Chilean grape and pome fruit production forecast down due to weather issues - USDA report

Chilean grape and pome fruit production forecast down due to weather issues - USDA report

Chilean grape and pome fruit production forecast down due to weather issues - USDA report

Chilean production and export of table grapes, apples and pears are all expected to fall this year, according to a USDA report.

Moderate temperatures and unexpected rainfall during the summer months ultimately led to decreased yields, it said.

The intense rainfall affected table grape crops the most, with production and exports declining by about 21 percent during the 2020-21 marketing year, totaling 615,000 metric tons (MT) and 475,000MT respectively.

Apple production will reach 1,095,000MT, a 4.8 percent decrease, and exports 647,000MT, a two percent decrease year-on-year.

Pear production and exports are going to see a 9.1 percent decline to 200,000MT and an 8.6 percent decline to 106,000MT, respectively.

Chile's table grape planted area totaled 45,489 hectares (ha), an almost five percent decline over the 2019-20 season.

This decrease in area planted and the unexpected rainfall between 25mm and 70mm in various areas, impacted the table grapes during a critical point in their season.

Considering the damage, a 22 percent decrease year-on-year is estimated for exports.
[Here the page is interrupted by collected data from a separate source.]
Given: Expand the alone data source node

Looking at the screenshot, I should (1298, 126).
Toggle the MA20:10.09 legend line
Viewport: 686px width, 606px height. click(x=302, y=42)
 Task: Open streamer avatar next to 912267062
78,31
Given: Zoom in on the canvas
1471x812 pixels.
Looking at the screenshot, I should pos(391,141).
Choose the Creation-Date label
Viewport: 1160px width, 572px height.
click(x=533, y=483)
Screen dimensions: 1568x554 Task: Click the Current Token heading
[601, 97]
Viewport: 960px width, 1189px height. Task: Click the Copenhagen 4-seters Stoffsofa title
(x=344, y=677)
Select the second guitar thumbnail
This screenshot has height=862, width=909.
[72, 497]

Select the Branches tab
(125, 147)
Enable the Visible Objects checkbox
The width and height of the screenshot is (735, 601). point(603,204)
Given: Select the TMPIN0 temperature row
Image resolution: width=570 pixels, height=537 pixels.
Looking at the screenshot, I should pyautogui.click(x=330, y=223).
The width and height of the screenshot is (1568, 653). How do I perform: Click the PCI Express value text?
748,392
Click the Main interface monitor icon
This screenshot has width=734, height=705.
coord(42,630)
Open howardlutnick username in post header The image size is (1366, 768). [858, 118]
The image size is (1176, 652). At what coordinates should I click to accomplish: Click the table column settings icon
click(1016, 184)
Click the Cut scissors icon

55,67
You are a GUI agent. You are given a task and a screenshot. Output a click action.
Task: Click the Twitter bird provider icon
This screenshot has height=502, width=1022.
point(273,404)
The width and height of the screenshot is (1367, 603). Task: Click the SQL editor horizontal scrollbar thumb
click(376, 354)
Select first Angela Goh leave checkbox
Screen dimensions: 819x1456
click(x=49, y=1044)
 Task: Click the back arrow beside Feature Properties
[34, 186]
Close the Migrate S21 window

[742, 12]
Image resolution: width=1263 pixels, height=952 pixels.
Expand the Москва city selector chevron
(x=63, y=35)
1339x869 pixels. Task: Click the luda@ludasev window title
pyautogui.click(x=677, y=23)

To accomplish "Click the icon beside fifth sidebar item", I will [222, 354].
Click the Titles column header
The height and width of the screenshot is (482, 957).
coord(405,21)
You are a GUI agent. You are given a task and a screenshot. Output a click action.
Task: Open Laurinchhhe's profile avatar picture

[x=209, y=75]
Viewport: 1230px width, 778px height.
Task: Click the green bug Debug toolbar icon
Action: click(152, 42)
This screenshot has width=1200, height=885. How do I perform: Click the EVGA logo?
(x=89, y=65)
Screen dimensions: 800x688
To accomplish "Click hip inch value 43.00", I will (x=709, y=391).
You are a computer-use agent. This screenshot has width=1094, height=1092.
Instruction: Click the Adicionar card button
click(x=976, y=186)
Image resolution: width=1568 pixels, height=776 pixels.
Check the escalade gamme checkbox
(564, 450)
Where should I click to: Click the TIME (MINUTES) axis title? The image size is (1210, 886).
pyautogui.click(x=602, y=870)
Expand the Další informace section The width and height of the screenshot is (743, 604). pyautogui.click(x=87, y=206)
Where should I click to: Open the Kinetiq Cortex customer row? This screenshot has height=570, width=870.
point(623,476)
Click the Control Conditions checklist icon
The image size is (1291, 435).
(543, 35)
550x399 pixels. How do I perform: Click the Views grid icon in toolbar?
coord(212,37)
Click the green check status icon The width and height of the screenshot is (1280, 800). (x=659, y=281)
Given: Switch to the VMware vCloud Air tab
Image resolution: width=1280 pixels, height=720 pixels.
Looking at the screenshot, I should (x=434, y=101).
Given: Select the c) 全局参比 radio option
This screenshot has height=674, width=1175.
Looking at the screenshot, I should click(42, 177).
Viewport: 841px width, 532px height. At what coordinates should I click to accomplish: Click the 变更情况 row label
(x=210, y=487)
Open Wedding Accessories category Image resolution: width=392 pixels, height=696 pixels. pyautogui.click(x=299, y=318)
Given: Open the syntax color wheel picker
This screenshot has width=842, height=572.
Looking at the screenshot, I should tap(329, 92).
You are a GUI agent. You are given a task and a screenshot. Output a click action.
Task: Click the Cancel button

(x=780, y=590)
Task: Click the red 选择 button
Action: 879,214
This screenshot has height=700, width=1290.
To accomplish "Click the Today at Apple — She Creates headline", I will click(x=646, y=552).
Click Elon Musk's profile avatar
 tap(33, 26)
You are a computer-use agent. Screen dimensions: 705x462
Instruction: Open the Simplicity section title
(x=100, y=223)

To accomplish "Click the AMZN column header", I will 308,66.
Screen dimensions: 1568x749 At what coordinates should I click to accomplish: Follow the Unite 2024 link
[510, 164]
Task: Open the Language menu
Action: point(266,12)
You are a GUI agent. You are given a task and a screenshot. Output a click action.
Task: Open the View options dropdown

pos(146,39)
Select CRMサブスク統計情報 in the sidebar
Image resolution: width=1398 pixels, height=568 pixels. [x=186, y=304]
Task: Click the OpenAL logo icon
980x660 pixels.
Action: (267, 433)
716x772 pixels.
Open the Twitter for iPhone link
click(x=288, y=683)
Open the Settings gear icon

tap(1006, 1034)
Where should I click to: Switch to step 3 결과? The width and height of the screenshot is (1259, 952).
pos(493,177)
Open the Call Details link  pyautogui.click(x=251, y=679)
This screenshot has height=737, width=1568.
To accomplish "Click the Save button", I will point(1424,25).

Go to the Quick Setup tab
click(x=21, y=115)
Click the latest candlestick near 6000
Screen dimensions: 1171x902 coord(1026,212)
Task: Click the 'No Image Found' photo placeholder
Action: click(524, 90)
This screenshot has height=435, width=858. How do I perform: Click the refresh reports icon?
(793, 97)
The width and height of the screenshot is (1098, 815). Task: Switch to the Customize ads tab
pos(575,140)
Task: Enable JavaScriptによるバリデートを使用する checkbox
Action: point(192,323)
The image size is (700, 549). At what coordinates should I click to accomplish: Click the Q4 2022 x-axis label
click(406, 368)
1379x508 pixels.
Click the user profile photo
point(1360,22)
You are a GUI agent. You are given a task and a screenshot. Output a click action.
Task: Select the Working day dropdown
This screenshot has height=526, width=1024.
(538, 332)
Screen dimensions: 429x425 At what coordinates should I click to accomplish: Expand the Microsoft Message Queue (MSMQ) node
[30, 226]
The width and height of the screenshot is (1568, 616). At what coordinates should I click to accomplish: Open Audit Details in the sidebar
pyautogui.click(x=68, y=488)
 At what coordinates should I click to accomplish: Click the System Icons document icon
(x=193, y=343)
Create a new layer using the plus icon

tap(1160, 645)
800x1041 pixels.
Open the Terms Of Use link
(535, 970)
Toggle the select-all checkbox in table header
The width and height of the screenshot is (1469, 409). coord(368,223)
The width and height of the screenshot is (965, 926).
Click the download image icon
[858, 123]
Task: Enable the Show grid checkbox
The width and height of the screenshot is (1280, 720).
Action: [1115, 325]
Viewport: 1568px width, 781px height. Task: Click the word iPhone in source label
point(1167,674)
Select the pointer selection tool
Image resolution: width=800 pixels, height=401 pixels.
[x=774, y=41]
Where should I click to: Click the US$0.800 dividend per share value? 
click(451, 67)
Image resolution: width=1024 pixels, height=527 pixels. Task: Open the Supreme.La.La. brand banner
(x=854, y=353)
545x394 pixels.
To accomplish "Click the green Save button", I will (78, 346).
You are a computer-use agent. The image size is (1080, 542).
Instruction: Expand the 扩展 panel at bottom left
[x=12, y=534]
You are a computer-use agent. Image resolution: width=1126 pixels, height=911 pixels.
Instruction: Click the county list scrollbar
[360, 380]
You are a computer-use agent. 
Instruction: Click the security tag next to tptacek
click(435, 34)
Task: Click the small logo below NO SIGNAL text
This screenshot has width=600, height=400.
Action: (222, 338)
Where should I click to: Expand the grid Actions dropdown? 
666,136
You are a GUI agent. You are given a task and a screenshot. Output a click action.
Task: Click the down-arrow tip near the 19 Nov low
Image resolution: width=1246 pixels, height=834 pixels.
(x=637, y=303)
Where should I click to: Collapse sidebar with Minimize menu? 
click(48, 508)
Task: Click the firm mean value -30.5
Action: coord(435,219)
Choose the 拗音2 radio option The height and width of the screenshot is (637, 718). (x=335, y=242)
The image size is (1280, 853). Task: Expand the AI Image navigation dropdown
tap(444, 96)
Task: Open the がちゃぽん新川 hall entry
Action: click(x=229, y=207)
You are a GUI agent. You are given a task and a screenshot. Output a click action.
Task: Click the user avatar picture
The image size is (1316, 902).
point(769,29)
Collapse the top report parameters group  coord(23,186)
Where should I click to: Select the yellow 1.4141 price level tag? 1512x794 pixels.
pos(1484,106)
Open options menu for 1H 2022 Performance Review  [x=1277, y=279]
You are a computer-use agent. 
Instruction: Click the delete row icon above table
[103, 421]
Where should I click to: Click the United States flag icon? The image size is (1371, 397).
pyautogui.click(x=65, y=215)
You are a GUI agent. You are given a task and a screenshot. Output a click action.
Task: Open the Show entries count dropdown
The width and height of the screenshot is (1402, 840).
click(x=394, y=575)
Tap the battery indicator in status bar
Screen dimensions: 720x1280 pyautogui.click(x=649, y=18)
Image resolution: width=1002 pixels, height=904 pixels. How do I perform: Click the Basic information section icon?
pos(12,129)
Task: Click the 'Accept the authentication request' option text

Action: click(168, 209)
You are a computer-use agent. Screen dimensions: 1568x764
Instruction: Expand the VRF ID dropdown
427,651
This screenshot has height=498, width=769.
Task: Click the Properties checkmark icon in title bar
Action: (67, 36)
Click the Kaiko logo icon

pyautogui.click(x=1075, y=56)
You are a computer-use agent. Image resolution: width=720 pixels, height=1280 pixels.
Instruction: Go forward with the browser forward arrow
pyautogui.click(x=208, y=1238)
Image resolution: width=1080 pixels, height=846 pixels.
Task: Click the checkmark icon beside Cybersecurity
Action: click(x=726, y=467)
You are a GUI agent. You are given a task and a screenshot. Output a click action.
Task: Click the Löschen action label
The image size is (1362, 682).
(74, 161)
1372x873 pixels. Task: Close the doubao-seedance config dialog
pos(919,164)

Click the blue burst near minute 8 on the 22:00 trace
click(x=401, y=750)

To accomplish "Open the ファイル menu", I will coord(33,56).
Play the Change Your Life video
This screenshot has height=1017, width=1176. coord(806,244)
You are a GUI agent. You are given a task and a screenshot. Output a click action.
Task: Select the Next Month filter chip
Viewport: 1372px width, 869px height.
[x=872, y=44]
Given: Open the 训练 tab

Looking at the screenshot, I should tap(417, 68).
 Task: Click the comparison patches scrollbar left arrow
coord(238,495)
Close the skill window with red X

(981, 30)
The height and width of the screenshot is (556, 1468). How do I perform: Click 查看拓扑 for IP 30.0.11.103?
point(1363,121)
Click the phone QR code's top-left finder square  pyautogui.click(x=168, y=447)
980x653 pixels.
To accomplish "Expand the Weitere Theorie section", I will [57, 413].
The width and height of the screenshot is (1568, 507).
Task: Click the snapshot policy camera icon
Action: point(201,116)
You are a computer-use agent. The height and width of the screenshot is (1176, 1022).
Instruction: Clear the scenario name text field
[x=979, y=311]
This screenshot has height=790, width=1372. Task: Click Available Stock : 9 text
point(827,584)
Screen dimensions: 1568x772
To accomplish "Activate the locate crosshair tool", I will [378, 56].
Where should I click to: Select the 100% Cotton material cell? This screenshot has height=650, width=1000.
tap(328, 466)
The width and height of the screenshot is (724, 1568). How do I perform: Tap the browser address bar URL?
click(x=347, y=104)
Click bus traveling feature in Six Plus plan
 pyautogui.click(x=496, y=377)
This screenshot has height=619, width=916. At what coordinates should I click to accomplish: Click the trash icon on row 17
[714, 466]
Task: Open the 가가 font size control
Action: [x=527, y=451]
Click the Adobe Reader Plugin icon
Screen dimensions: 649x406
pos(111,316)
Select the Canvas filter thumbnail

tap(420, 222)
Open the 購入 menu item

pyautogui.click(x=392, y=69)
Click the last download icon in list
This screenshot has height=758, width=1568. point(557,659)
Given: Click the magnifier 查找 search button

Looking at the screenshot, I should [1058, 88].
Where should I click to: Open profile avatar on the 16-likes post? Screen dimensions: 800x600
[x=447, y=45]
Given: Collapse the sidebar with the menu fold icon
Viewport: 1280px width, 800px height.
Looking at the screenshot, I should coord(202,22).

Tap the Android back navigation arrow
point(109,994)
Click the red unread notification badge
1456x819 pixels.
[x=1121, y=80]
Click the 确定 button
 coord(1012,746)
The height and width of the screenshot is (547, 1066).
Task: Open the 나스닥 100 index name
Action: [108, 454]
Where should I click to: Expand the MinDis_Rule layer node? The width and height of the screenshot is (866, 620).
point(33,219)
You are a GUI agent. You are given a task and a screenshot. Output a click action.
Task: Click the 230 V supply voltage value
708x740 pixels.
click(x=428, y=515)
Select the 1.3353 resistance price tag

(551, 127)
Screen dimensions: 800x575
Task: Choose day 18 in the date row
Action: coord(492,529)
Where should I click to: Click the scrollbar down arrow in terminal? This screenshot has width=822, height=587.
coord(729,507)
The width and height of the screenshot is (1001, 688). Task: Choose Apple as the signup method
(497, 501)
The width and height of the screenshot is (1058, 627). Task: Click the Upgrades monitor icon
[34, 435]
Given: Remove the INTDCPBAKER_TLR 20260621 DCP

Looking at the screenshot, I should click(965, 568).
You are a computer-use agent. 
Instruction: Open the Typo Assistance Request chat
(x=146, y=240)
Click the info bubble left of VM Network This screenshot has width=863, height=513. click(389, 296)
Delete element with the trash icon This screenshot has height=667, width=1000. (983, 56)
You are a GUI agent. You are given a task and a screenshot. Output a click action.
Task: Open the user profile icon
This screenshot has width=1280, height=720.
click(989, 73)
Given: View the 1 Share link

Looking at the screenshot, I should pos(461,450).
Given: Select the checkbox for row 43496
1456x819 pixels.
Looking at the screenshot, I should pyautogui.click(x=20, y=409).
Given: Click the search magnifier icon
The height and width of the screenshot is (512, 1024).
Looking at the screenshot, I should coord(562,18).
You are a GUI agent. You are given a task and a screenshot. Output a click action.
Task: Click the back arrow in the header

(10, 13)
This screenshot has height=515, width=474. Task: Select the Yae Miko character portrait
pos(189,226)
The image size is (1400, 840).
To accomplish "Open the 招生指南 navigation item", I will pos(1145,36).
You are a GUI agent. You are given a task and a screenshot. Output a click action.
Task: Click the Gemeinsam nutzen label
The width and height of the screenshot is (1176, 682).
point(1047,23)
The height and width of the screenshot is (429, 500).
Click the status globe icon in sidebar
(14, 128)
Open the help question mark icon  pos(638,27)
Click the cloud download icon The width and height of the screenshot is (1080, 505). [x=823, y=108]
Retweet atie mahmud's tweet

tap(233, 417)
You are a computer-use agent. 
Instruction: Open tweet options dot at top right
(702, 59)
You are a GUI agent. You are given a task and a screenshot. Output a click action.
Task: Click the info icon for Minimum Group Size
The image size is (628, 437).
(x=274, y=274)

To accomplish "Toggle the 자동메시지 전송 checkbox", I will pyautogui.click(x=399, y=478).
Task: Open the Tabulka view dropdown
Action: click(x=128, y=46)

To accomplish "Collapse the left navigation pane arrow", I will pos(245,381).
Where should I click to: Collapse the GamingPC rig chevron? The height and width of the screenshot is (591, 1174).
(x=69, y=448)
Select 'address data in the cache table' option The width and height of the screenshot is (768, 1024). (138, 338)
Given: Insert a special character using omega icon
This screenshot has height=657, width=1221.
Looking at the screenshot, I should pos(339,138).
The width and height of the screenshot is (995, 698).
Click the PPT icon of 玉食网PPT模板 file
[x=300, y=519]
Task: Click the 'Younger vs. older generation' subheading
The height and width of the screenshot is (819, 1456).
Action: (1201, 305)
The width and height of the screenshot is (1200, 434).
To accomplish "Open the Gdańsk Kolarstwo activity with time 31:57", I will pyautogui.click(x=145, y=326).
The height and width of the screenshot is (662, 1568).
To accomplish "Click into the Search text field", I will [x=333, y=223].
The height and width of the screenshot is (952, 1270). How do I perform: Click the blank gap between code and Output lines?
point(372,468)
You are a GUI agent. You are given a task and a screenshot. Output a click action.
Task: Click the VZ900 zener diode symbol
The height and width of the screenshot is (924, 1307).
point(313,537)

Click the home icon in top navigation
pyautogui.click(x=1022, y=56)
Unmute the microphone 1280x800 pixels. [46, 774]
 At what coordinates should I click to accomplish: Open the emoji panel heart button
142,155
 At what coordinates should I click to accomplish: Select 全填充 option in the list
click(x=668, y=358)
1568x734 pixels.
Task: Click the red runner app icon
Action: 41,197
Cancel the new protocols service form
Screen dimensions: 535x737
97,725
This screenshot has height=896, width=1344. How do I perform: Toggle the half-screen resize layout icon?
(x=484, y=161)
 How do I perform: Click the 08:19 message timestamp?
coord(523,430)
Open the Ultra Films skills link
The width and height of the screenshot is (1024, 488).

The U.S. remains the main market for Chilean table grape exports accounting for 46 percent of the total, seeing a 6.7 percent drop over marketing year 2018-19.

China is the second top market for Chilean table grapes and saw a 5.1 percent increase from marketing year 2018-10. During the 2019-20 season, exports to the Netherlands and the UK grew by 17.9 percent and eight percent, respectively.

Data from the Chilean Ministry of Agriculture’s Office of Agricultural Studies and Policy (ODEPA) confirms the declining trend in Chilean table grape exports.

Winter and spring conditions were favorable for apple production, moderate temperatures during the summer and the rainfall in late January and reduced labor availability reduced the potential for higher yields.

Following the decrease in production, exports to the U.S. dropped by 33.8 percent in the 2019-20 season because of increased available supplies in the U.S. market.

January and February 2021 data shows Chilean apple exports declined by 25 percent in volume and 20.6 percent in value over the same period in 2020, totaling 10,404 MT and $9.5 million.

Though the Chilean apple harvest and export process is advancing at a slower rate than last year, the data for the first two months is not enough to identify a decreasing trend.

The reduction of pears is due to lower planted areas during the 2020-21 season and a fall in yields due to cooler temperatures in the summer.

Additionally, the 2020-21 pear harvest slowed down due to the reduced availability of workers, which decreased productivity and increased production costs for farmers.

In the 2020-21 season, Chile’s pear exports dropped by 21.1 percent in volume year-on-year, totaling 12,561MT and $13 million.